It is well known that China polices the Internet content that its citizens can access. The story below talks about a growing movement within China that seeks to challenge these arbitrary restrictions on simple information retrieval and publishing actions. A 17-year old girl’s comment “I don’t know if it’s better to speak out or keep silent, but if everyone keeps silent, the truth will be buried,” seems particularly powerful to me and motivated me to write this post.
Several months ago, the government of Sri Lanka blocked access to Tamil Net, a website used by many, including almost all the important journalists, to find out the other side of our one-sided news stories on the war. Of course, this was easily circumvented by those who wanted to. But I now regret that I did not speak out against it at that time. When the government shut down phone networks in the North and the East, I posted the facts, but did not explicitly protest. Few others did.
The lack of strong opposition to their censorious actions has now led the government to take another step: to shut down SMS use on Independence morning. Censorship is coming close to home.

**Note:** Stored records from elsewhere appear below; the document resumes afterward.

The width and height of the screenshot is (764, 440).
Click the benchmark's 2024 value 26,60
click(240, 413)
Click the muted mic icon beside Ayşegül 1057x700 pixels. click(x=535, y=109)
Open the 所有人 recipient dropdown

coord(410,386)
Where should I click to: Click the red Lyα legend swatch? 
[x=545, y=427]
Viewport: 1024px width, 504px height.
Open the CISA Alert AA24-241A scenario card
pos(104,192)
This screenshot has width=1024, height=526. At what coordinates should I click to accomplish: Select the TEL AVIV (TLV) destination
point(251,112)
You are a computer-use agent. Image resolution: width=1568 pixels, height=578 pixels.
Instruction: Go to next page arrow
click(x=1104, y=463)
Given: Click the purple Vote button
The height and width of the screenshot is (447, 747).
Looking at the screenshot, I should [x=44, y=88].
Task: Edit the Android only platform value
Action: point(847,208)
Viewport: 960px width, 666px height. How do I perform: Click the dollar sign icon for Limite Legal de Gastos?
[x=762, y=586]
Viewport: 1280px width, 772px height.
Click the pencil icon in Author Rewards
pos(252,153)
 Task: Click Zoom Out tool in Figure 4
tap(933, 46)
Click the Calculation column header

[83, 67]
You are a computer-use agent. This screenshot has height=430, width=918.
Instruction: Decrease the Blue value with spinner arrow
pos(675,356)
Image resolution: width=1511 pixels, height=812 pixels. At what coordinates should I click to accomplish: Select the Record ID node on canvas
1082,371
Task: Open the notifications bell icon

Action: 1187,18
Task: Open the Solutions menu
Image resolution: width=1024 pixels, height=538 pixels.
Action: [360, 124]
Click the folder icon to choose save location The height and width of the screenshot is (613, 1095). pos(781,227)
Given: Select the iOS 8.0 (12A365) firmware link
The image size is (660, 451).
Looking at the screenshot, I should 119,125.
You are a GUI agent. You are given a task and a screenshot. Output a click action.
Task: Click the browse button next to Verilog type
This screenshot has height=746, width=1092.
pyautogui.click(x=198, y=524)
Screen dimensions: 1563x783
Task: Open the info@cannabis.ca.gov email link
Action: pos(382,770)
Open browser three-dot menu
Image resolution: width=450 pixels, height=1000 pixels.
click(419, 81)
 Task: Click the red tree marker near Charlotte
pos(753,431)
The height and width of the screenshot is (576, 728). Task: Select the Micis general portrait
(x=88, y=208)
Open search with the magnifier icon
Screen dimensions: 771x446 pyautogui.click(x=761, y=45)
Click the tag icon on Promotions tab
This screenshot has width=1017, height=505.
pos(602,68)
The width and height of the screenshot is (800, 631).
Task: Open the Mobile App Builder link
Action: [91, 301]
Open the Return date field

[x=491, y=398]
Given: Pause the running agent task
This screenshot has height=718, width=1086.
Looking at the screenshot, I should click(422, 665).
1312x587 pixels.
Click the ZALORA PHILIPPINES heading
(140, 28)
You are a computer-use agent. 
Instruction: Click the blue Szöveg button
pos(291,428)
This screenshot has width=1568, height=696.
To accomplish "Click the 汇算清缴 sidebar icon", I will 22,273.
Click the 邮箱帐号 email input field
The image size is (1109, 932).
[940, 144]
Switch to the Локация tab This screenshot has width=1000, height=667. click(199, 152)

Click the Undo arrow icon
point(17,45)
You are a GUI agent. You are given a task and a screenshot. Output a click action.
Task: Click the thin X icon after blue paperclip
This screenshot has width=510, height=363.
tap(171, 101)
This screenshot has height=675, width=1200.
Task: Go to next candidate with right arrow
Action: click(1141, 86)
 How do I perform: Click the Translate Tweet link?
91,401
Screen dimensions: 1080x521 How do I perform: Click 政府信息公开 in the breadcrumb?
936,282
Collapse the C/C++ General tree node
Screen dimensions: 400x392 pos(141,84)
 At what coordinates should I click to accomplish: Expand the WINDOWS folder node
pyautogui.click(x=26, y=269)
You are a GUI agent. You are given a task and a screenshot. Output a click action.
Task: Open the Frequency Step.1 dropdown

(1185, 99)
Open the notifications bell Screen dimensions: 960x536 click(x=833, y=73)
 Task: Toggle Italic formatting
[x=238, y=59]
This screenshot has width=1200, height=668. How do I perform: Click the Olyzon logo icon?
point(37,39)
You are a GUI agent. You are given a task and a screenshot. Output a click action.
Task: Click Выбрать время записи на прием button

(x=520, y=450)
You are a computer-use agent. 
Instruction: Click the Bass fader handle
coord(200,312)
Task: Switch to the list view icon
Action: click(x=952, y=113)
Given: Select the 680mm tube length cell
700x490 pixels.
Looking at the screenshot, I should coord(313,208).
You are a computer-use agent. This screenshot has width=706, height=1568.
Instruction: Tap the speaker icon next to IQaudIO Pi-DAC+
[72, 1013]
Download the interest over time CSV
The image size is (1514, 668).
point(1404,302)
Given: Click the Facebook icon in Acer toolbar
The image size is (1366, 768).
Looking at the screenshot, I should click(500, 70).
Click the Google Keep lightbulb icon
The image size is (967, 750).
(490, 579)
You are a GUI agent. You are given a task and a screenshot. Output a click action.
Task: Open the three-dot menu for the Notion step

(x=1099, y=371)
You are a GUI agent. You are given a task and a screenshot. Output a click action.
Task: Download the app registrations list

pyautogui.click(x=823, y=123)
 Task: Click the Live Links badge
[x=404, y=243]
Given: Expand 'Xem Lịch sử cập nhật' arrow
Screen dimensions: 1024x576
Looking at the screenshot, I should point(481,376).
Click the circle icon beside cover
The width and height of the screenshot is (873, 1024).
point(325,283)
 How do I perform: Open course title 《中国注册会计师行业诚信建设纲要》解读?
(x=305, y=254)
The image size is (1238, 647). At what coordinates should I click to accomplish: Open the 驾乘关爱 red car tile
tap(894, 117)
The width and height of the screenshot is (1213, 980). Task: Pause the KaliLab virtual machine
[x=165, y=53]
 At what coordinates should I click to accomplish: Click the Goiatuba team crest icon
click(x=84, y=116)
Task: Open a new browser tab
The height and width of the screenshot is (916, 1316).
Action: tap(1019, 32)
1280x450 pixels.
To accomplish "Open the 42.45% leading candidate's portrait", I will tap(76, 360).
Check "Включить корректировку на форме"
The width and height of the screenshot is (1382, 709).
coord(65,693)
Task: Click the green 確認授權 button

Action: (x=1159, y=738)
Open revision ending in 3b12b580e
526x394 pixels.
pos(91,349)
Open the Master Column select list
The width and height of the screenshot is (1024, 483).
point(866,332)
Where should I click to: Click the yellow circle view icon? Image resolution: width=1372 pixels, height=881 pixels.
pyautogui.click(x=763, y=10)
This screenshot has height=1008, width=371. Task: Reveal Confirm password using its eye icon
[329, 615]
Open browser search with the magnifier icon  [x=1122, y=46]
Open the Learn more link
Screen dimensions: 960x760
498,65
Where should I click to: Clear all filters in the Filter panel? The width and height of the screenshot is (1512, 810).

Mobile or fixed phones (the million plus CDMA phones can also for this while people are moving around) can be used to convey messages and coordinate actions. So can SMS. If the government believes that SMS poses a security threat, it should come out and tell us exactly what that threat is, before shutting down a service we have paid for and are entitled to use.
The Telecommunications Act lays down specific provisions for these kinds of actions. I want to know whether these lawful provisions were followed. Were these provisions followed when the phone networks were shut down for long periods in the North and the East?
If not, the actions taken last night to shut down SMS were unlawful. The shutting down of the phone networks in the North and East were illegal. I believe that it is necessary to protest these unlawful and arbitrary actions if we are to prevent the extension of the Great Firewall to this country as well. Otherwise we will not end up like China; our fate will be that of Burma.
In almost every instance, the resistance has been fired by the surprise and indignation when people bumped up against a system that they had only vaguely suspected existed. “I had had an impression that some kind of mechanism controls the Internet in China, but I had no idea about the Great Firewall,” said Pan Liang, a writer of children’s literature and a Web site operator who first learned the extent of the controls after a friend’s blog was blocked. “I was really annoyed at first,” Mr. Pan said. “Then the 17th Party Congress came, and I received an order that my Web site, which is about children’s literature, had to close its message board. It made me even angrier.”Like others, Mr. Pan used his Web page to post solutions for overcoming the restrictions to some banned sites, and then he used a historical allusion to mock his country’s censorship system.
“Many people don’t know that 300 years after Emperor Kangxi ordered an end to construction of the Great Wall, our great republic has built an invisible great wall,” he wrote. “Can blocking really work? Kangxi knew the Great Wall was a huge lie: just think how many soldiers are needed to guard those thousands of miles.”
A 17-year-old blogger from Guangdong Province who posted instructions on how to get to YouTube, overcoming the firewall’s restrictions, was no less philosophical. “I don’t know if it’s better to speak out or keep silent, but if everyone keeps silent, the truth will be buried,” wrote the girl, who uses the online name Ruyue. “I don’t want to be silent, even if everyone else shuts up.”